Keynote Speakers
Ahmed E. Hassan, Queen’s University, Canada
Talk title: Software Performance Engineering for Foundation Model-Powered Software (FMware)
Foundation Models (FMs), such as Large Language Models (LLMs), are transforming the landscape of software development, unlocking unprecedented opportunities. While these models demonstrate remarkable potential, evolving FMware into production-ready solutions requires sophisticated engineering across multiple domains. A pivotal and often under appreciated aspect is performance engineering, which ensures FMware achieves critical performance goals like high throughput and low latency—key factors for user satisfaction and financial success. Addressing performance considerations early in development can avoid the significant costs and inefficiencies of post-deployment optimization. Given FMware’s substantial computational demands, efficient hardware utilization becomes paramount. Continuous performance engineering plays a vital role in sustaining optimal performance over time.

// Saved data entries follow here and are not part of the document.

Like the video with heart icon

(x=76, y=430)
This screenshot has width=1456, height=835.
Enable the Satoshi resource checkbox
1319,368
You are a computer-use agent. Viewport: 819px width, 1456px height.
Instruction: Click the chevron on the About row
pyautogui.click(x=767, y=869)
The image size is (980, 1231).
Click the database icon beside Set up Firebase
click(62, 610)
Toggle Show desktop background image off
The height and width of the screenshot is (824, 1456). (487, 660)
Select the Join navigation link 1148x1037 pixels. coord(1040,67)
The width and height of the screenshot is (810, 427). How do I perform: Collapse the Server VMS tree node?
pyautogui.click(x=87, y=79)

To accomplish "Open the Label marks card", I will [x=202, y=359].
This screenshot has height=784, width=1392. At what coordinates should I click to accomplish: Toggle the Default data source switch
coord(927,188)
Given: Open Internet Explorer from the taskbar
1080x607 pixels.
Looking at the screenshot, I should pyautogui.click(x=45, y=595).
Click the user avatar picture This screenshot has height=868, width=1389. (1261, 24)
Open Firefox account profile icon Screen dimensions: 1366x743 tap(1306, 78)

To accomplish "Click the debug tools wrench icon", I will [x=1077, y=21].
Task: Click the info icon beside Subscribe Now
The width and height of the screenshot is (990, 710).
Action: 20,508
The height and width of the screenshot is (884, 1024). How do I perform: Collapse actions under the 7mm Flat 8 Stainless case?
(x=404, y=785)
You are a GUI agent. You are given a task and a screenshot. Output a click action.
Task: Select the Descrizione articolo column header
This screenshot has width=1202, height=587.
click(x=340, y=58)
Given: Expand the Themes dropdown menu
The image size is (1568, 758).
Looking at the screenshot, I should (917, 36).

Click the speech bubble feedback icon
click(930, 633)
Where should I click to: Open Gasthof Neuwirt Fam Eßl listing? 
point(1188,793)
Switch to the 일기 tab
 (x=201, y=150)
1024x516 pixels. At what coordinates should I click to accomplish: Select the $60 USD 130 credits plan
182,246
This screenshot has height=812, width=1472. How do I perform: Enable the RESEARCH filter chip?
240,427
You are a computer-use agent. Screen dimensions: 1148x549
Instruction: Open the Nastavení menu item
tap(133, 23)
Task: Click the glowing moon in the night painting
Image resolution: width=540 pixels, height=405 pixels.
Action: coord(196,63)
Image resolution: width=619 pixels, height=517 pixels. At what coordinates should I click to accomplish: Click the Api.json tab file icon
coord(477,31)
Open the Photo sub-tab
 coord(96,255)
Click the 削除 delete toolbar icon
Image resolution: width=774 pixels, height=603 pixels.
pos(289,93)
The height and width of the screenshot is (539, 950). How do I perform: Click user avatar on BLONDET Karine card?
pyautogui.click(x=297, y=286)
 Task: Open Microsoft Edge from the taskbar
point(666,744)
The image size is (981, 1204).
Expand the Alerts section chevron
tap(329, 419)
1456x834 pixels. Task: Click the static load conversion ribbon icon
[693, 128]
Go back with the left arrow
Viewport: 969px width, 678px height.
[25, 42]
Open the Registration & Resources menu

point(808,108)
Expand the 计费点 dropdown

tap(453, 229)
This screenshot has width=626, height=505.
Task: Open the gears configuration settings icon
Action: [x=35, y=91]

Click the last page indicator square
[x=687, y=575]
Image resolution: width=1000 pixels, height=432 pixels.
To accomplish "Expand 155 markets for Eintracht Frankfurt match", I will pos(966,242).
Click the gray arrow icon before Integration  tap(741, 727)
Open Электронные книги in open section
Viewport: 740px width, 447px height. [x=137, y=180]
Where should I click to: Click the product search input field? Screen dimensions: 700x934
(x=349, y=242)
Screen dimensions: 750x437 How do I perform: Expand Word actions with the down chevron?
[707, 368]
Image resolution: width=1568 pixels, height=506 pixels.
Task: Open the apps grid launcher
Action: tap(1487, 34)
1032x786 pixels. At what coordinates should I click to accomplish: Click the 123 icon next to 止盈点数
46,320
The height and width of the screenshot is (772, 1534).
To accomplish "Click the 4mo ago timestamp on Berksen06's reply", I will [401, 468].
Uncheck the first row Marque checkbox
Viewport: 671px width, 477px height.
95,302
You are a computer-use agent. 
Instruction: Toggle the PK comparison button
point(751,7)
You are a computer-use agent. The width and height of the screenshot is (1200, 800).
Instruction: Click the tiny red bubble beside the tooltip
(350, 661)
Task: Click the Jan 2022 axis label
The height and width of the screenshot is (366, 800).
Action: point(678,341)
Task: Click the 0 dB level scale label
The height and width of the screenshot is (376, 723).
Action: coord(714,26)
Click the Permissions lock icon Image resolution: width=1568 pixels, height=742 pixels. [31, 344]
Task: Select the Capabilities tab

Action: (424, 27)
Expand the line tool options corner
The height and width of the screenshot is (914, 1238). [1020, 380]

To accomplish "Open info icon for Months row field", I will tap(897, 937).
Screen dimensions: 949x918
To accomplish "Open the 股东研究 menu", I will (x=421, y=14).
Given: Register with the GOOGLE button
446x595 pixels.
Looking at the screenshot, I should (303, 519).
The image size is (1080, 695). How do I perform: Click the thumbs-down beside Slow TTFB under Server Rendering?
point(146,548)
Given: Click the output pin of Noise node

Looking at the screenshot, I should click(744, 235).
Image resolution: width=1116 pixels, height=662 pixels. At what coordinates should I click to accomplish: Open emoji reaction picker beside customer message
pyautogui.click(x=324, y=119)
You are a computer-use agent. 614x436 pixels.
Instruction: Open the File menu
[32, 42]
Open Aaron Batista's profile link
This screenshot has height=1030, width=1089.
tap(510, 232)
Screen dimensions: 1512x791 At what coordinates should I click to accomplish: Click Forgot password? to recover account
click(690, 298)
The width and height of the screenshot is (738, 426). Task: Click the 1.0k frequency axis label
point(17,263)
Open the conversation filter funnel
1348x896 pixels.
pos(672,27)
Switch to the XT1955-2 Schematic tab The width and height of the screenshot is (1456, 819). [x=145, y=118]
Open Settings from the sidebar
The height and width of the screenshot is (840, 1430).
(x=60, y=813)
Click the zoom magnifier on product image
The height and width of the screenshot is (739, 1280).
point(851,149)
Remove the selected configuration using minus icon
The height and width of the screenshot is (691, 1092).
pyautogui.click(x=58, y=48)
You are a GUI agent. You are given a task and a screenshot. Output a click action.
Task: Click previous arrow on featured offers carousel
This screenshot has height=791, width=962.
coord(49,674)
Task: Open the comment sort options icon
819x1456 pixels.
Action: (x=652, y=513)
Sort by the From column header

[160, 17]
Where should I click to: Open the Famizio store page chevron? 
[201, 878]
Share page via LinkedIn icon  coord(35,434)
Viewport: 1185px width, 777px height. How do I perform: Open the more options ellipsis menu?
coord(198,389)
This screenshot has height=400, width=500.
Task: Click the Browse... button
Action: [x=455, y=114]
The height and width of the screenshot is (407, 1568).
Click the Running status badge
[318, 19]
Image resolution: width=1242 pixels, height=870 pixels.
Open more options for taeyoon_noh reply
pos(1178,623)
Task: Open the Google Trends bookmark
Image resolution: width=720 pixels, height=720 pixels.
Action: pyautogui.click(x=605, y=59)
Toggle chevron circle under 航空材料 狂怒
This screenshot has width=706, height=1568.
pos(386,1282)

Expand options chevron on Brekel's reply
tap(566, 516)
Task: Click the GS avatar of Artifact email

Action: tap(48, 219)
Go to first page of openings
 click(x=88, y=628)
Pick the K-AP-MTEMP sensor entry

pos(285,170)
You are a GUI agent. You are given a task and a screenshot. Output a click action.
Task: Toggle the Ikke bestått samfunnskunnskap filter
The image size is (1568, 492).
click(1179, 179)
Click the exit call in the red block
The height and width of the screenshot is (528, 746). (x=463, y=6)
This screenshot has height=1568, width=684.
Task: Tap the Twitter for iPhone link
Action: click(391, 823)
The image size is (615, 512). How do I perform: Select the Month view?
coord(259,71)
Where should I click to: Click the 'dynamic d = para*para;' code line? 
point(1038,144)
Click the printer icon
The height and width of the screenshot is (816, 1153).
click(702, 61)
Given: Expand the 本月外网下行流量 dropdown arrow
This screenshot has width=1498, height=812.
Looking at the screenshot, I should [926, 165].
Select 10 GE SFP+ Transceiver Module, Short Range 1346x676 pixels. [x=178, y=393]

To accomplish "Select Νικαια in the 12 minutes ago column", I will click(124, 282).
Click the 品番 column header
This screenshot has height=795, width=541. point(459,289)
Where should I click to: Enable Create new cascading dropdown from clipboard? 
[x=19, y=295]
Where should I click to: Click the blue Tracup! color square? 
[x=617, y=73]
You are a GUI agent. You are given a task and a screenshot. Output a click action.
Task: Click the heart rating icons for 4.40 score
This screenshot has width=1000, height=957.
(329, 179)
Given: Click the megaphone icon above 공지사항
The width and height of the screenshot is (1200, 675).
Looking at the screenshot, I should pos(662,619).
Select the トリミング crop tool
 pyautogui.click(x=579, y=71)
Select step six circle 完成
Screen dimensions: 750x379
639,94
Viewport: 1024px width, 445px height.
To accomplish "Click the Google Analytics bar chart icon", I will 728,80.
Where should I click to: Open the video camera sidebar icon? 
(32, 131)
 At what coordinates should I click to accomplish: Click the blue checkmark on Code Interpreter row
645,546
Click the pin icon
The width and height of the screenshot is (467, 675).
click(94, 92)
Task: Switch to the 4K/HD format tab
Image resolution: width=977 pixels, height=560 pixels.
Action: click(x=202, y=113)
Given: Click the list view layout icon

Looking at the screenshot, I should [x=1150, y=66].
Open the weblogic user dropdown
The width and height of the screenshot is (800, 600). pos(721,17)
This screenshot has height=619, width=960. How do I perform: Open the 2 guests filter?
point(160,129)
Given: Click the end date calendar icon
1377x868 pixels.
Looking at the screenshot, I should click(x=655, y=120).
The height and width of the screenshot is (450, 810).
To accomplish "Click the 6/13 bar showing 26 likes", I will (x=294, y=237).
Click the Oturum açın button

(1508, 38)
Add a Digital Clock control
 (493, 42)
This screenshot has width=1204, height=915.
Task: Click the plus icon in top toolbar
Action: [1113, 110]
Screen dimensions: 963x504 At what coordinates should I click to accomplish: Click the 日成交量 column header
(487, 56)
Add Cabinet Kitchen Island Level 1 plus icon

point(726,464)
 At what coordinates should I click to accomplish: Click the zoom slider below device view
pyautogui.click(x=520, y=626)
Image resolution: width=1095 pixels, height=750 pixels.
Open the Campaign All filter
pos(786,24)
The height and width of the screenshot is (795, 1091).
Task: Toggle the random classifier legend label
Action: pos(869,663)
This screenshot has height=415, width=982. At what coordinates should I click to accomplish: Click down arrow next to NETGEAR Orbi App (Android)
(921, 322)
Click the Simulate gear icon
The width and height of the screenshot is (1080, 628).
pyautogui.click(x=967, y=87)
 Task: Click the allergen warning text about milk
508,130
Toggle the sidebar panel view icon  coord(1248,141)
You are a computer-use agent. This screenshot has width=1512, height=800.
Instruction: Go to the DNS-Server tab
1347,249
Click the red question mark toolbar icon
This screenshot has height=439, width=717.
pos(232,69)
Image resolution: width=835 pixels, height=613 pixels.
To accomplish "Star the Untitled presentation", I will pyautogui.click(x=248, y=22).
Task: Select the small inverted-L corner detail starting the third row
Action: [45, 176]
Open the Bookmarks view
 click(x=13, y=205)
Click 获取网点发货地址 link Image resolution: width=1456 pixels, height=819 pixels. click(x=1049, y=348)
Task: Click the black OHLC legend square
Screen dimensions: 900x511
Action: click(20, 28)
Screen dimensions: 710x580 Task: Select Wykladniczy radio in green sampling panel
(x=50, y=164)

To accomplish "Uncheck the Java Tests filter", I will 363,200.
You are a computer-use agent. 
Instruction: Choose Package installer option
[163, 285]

In this talk, I will emphasize the importance of Software Performance Engineering (SPE) for FMware, focusing on four major challenges: designing cognitive architectures, establishing robust communication protocols, fine-tuning and optimizing performance, and efficient deployment. These insights are drawn from comprehensive literature reviews and hands-on experience in developing advanced FMware solutions. Join me as we explore these challenges, current best practices, and innovative strategies for the software engineering community
Short Bio
Ahmed E. Hassan is a Mustafa Prize Laureate – commonly equated to a Nobel-level recognition – and a Fellow of ACM, IEEE, and AAIA, as well as an NSERC Steacie Fellow, Canada’s most prestigious mid-career research award across all fields of science and engineering. He holds the Canada Research Chair and the NSERC/BlackBerry Industrial Research Chair in Software Engineering at Queen’s University and is among the world’s most cited Software Engineering (SE) researchers. He is the only individual to receive both the ACM SIGSOFT Influential Educator Award (2019) and the IEEE TCSE Distinguished Educator Award (2020), the highest honors for SE educators from the world’s two largest professional societies. As the founder of the AI-Augmented SE, MSR and AIware communities and a member of the Royal Society of Canada, his career spans over three decades, including leadership roles in both industrial research (e.g., IBM Almaden, BlackBerry) and academia.
Marc Brooker, AWS, USA.
Talk title: Great Performance for Bad Days
Most traditional approaches to performance measurement and optimization focus on performance under good conditions. Performance during bad times (during and after overload, during and after failures, sudden workload changes, etc) is equally important to customers and operators of systems at all sizes. In this talk, I’ll look at what it takes to keep performance high during adverse conditions, including avoiding and reacting to metastable failure modes.
Short Bio
Marc Brooker is a Distinguished Engineer at Amazon Web Services, where he focusses on AI inference, databases, and serverless. He’s particularly interested in building and operating large-scale systems, formal methods, system performance, and optimization. During his 16 years at AWS, Marc has worked on the teams behind Aurora, EC2, Lambda, EBS, Bedrock, and multiple other AWS products. He holds a PhD in Electrical Engineering from the University of Cape Town, South Africa.